Task directions -> Beginning with the very first line, please reproduce the entries exactly through the line containing "Given: Click unread".

The input ->

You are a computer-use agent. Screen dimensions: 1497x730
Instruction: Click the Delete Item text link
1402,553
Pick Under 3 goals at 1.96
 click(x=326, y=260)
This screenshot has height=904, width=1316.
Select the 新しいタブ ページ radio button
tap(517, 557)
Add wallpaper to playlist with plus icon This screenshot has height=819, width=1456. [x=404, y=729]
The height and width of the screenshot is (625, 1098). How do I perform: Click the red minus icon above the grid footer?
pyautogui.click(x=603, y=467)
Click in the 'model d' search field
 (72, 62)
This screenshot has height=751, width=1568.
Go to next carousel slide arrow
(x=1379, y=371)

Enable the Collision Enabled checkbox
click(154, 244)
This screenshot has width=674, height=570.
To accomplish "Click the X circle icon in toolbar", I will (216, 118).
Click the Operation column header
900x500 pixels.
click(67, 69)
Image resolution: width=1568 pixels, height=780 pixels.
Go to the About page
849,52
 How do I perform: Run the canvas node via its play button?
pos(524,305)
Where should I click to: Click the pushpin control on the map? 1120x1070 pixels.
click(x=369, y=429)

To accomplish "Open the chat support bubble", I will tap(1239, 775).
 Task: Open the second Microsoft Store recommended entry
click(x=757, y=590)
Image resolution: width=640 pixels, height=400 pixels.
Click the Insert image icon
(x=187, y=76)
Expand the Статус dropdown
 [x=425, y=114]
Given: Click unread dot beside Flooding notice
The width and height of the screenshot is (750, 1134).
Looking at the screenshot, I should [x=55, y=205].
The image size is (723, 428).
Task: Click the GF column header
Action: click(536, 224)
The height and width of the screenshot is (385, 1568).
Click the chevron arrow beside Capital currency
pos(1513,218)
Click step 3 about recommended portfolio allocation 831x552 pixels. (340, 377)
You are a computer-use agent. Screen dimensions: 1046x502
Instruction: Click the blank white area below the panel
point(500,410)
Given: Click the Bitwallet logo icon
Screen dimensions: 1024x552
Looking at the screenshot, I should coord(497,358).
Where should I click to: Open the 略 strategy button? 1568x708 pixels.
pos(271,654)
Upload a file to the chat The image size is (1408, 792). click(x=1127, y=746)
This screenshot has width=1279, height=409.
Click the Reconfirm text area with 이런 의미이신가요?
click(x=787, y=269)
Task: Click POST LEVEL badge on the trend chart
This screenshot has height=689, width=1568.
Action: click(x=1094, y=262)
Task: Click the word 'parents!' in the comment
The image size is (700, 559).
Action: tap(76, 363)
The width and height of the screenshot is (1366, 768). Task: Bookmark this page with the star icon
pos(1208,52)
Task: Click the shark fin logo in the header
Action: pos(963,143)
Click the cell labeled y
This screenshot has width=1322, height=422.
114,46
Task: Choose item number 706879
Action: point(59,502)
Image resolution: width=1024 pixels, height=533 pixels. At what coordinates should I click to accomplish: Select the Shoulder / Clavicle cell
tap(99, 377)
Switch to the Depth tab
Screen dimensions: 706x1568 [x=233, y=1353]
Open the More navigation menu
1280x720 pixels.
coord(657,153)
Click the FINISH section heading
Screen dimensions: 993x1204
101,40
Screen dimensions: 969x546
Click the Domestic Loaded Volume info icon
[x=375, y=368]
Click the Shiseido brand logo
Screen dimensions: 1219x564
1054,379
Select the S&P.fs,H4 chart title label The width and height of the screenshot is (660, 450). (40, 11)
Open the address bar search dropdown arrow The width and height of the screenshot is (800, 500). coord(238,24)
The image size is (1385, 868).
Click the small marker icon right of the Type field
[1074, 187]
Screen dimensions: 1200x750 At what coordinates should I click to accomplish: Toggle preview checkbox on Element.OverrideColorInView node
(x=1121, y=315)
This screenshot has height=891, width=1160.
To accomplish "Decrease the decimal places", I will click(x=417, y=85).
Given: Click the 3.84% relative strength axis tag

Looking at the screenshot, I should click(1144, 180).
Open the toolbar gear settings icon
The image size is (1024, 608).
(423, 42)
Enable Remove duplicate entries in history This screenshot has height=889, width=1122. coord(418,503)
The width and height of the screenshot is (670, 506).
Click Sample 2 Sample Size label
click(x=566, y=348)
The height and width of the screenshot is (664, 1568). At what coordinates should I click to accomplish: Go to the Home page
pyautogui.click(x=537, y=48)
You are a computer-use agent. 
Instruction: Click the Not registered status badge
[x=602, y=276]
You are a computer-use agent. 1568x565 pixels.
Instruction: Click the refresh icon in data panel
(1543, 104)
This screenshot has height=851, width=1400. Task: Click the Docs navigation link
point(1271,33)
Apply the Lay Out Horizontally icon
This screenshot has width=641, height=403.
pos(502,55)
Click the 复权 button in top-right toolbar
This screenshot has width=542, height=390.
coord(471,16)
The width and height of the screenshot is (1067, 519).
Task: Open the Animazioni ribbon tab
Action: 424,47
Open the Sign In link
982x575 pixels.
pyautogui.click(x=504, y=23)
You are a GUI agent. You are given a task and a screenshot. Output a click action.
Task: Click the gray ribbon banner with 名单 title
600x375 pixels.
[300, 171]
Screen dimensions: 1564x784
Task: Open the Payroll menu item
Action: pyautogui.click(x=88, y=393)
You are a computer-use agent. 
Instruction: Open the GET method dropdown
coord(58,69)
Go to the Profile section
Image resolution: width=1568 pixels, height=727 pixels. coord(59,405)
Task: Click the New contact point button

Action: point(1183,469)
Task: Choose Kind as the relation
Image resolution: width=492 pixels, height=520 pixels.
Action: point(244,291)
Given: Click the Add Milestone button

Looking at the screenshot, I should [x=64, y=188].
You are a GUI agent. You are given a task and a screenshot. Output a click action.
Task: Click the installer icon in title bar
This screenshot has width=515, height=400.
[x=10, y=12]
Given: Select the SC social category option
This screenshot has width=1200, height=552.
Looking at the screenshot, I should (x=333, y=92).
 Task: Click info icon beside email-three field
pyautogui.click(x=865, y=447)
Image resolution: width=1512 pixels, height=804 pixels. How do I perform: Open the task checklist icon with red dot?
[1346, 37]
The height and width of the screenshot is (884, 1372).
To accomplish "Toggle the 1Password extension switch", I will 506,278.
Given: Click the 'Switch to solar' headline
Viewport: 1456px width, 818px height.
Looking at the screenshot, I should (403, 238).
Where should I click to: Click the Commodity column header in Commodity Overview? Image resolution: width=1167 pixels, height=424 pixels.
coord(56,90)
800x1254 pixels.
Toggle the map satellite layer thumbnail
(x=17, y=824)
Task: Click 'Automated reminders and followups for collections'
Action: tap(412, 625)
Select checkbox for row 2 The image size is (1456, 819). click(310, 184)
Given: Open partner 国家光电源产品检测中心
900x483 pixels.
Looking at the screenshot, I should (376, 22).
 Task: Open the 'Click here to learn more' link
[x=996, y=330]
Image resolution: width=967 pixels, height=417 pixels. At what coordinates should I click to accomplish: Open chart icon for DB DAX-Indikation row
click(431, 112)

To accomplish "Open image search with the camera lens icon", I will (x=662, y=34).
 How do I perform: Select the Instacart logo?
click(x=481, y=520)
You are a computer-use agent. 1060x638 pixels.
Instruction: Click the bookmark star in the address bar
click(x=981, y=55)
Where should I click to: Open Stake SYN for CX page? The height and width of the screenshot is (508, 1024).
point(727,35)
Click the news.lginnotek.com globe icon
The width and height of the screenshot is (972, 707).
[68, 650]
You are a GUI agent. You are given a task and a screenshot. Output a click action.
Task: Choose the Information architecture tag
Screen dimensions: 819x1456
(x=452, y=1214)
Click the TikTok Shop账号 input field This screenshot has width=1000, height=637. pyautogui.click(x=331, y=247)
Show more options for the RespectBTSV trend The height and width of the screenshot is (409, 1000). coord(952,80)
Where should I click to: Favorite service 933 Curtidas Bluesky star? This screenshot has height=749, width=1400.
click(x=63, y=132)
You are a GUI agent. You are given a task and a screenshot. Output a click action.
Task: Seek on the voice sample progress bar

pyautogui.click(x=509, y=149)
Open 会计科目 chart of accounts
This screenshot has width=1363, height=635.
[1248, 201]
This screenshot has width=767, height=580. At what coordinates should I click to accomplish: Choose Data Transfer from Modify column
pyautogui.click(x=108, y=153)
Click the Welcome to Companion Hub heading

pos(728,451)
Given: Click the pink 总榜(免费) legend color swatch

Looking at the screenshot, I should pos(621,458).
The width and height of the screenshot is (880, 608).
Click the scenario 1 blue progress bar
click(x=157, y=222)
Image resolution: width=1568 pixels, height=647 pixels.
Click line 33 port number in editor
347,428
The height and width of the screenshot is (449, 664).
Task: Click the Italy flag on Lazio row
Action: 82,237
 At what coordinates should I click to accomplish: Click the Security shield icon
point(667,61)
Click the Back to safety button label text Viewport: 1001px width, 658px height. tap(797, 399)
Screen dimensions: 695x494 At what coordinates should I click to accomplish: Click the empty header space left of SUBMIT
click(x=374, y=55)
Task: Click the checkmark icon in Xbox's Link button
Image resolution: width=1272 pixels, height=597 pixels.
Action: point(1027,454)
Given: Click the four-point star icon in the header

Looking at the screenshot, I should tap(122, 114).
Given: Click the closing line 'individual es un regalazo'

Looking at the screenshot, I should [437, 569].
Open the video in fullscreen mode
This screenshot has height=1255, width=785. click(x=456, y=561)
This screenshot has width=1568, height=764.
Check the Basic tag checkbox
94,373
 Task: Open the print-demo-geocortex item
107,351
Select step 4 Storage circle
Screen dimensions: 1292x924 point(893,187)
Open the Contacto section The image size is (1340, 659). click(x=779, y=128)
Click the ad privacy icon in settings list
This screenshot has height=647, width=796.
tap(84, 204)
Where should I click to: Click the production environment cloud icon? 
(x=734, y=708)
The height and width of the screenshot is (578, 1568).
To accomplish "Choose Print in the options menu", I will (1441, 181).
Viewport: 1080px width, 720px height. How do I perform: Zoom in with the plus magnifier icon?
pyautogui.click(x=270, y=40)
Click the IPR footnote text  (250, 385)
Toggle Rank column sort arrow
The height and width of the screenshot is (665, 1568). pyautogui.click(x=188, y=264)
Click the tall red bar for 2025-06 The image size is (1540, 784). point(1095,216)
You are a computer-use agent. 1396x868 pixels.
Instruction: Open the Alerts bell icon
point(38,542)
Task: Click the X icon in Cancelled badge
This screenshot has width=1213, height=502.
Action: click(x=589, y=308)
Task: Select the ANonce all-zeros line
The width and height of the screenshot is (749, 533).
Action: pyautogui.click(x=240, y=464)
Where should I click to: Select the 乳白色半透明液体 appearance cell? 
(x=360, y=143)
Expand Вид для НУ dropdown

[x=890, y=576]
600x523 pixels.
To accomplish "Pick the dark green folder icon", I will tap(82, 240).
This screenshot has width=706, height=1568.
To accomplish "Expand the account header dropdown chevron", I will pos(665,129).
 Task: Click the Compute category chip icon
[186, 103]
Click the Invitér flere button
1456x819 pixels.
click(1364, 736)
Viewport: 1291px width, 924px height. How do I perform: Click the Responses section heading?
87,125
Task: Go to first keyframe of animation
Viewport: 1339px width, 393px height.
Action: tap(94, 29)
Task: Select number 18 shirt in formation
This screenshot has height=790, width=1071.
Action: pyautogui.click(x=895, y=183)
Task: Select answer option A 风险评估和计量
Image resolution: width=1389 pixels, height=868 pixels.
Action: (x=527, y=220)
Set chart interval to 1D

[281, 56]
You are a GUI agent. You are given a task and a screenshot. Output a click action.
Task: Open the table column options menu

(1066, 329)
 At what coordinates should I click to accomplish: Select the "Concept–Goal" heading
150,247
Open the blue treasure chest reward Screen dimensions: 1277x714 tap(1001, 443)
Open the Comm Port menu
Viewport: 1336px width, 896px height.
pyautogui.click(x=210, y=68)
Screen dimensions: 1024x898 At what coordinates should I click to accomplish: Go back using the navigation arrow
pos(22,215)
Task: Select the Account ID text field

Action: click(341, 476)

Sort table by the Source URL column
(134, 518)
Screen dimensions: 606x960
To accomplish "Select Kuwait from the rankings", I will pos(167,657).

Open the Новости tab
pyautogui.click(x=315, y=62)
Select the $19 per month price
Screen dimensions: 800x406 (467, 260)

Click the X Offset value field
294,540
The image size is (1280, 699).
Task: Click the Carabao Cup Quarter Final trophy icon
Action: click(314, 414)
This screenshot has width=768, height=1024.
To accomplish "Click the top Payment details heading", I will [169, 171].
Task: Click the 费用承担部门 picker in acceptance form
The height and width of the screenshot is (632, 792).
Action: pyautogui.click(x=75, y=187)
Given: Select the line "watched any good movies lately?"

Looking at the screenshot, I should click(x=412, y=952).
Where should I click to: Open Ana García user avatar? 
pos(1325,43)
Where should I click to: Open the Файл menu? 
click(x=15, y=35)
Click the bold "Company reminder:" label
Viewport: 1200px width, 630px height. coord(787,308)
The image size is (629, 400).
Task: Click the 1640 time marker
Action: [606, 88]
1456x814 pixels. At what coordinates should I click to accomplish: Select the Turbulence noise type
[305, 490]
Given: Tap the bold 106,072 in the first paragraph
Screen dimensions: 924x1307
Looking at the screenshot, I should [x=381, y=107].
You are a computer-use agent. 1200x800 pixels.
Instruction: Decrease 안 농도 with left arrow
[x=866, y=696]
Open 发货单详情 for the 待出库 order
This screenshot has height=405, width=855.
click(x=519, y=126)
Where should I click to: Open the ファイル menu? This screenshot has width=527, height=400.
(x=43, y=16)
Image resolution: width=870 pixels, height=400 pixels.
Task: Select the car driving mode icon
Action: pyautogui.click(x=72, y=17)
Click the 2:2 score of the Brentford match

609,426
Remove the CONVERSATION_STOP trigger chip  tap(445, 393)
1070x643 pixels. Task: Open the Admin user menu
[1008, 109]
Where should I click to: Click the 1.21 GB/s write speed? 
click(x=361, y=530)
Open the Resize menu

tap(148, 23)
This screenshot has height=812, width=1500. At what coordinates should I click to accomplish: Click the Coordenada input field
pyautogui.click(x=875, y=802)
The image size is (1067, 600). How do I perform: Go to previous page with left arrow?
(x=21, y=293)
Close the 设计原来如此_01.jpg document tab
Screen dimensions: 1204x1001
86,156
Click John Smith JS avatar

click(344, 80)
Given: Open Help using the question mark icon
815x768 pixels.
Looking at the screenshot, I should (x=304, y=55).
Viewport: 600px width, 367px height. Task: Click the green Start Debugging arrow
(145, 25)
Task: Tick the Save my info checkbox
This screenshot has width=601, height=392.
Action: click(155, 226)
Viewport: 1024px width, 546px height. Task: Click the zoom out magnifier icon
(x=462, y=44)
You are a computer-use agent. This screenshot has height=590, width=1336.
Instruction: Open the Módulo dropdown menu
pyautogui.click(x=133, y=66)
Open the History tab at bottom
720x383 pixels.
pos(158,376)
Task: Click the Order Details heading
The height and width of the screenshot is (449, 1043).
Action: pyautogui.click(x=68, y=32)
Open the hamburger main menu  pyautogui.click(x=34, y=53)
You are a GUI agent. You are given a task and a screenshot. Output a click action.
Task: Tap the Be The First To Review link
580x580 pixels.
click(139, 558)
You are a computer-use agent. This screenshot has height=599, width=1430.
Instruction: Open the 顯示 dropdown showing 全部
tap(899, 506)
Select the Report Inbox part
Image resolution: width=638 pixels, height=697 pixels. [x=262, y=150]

Answer to this exercise ->
You are a computer-use agent. Screen dimensions: 1497x730
Instruction: Click the Delete Item text link
1402,553
Pick Under 3 goals at 1.96
 click(x=326, y=260)
This screenshot has height=904, width=1316.
Select the 新しいタブ ページ radio button
tap(517, 557)
Add wallpaper to playlist with plus icon This screenshot has height=819, width=1456. [x=404, y=729]
The height and width of the screenshot is (625, 1098). How do I perform: Click the red minus icon above the grid footer?
pyautogui.click(x=603, y=467)
Click in the 'model d' search field
 (72, 62)
This screenshot has height=751, width=1568.
Go to next carousel slide arrow
(x=1379, y=371)

Enable the Collision Enabled checkbox
click(154, 244)
This screenshot has width=674, height=570.
To accomplish "Click the X circle icon in toolbar", I will (216, 118).
Click the Operation column header
900x500 pixels.
click(67, 69)
Image resolution: width=1568 pixels, height=780 pixels.
Go to the About page
849,52
 How do I perform: Run the canvas node via its play button?
pos(524,305)
Where should I click to: Click the pushpin control on the map? 1120x1070 pixels.
click(x=369, y=429)

To accomplish "Open the chat support bubble", I will tap(1239, 775).
 Task: Open the second Microsoft Store recommended entry
click(x=757, y=590)
Image resolution: width=640 pixels, height=400 pixels.
Click the Insert image icon
(x=187, y=76)
Expand the Статус dropdown
 [x=425, y=114]
Given: Click unread dot beside Flooding notice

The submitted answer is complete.